Here is the official press release:
Consumer Reports Puts Toy Tablets To The Test
LeapFrog LeapPad is Rated Most Fun Overall, Vtech InnoTab Has Best Games
YONKERS, N.Y. , Dec. 7, 2011 /PRNewswire-USNewswire/ — Toy tablets, like their adult-oriented counterparts, figure to be a popular gift item this holiday season. Fourteen percent of Americans plan to give a LeapFrog LeapPad Explorer Learning Tablet ($100) as a present, according to a recent Consumer Reports poll. In addition to the LeapPad, Consumer Reports tested three other tablet-like toys: the Fisher Price iXL 6-in-1 Learning System ($80), and the Vtech InnoTab Interactive Learning Tablet ($80). CR also tested the Vinci Tab ($480), an Android tablet that’s geared toward kids. The full report is available for free online at http://www.ConsumerReports.org.
“Toy tablets don’t have all the bells and whistles that standard tablets do, but their learning apps and kid-friendly content make them ideal for children,” said Paul Reynolds, electronics editor, Consumer Reports.
The tablets were tested both in the Consumer Reports lab to see how well they performed, and by children within the manufacturer-recommended age ranges to see how much kids liked them.

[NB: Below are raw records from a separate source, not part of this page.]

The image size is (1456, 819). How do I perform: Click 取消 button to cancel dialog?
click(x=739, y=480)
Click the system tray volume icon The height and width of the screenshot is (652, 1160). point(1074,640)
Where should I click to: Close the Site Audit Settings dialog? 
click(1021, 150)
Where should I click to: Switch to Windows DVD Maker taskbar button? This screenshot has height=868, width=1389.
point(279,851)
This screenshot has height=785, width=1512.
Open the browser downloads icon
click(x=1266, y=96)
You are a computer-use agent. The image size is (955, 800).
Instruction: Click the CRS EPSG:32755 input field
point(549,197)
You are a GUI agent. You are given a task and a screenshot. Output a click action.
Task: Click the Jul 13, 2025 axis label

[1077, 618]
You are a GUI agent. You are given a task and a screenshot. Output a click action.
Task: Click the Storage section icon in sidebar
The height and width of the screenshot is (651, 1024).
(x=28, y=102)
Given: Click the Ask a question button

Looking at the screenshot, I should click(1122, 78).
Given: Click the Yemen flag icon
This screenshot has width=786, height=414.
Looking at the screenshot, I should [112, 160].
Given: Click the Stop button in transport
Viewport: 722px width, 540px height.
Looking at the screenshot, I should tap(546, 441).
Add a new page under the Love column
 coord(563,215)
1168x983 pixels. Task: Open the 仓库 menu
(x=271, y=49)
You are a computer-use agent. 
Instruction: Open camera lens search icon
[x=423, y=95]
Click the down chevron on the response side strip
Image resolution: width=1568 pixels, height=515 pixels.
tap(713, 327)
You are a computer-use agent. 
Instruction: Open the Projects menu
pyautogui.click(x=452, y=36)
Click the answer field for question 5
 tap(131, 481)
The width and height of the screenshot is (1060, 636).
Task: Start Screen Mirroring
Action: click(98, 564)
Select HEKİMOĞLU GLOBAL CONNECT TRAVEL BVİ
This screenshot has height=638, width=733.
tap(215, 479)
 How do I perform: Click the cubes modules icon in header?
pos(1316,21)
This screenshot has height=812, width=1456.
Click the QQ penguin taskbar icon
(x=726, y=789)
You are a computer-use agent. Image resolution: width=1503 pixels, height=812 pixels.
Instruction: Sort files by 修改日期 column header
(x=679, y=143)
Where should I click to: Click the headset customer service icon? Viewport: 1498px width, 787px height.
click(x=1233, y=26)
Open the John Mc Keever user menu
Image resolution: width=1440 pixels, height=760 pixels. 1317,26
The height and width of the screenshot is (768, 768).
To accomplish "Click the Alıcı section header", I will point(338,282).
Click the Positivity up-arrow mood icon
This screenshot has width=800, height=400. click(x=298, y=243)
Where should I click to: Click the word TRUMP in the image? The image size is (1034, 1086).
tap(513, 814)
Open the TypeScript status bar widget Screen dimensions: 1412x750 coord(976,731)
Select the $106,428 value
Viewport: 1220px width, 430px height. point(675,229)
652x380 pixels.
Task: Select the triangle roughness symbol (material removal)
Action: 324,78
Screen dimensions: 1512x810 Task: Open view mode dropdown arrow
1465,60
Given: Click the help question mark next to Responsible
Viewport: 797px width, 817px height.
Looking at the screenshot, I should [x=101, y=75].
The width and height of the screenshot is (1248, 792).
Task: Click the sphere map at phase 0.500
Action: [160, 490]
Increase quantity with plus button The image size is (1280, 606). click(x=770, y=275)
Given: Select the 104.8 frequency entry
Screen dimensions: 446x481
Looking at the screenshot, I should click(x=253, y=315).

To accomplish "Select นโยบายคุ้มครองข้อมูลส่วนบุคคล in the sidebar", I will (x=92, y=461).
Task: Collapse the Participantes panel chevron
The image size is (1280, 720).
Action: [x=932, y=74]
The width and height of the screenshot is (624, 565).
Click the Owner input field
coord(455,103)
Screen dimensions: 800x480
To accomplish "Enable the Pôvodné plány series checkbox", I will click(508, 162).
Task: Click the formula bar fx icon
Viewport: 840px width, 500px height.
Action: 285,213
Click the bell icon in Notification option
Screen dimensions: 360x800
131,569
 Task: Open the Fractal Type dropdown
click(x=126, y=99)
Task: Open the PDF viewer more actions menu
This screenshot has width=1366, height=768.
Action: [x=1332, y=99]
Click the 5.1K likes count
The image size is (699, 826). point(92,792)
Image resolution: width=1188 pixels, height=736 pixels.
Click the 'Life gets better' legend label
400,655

Each table features a color touchscreen display, at least a few preloaded learning games and apps, and the ability to connect to a PC for new content downloads and software upgrades. All except the rechargeable Vinci Tab are powered by AA batteries.
The LeapFrog LeapPad was the most fun overall, as judged by Consumer Reports’ kid panelists. Eight in 10 children said that they would like to own it. The Fisher Price iXL was popular with younger kids and had the longest battery life in lab testing; as for the Vtech InnoTab, the kid testers thought its games were the most fun. The Vinci Tab had the best display and touch-screen interface of the toy tablets, but was otherwise not a standout performer in lab tests and it costs much more than the other tested tablets.
For more information on electronics for kids and for buying advice and Ratings of regular tablets, please visit www.ConsumerReports.org.
Consumer Reports is the world’s largest independent product-testing organization. Using its more than 50 labs, auto test center, and survey research center, the nonprofit rates thousands of products and services annually. Founded in 1936, Consumer Reports has over 8 million subscribers to its magazine, website and other publications. Its advocacy division, Consumers Union, works for health reform, food and product safety, financial reform, and other consumer issues in Washington, D.C., the states, and in the marketplace.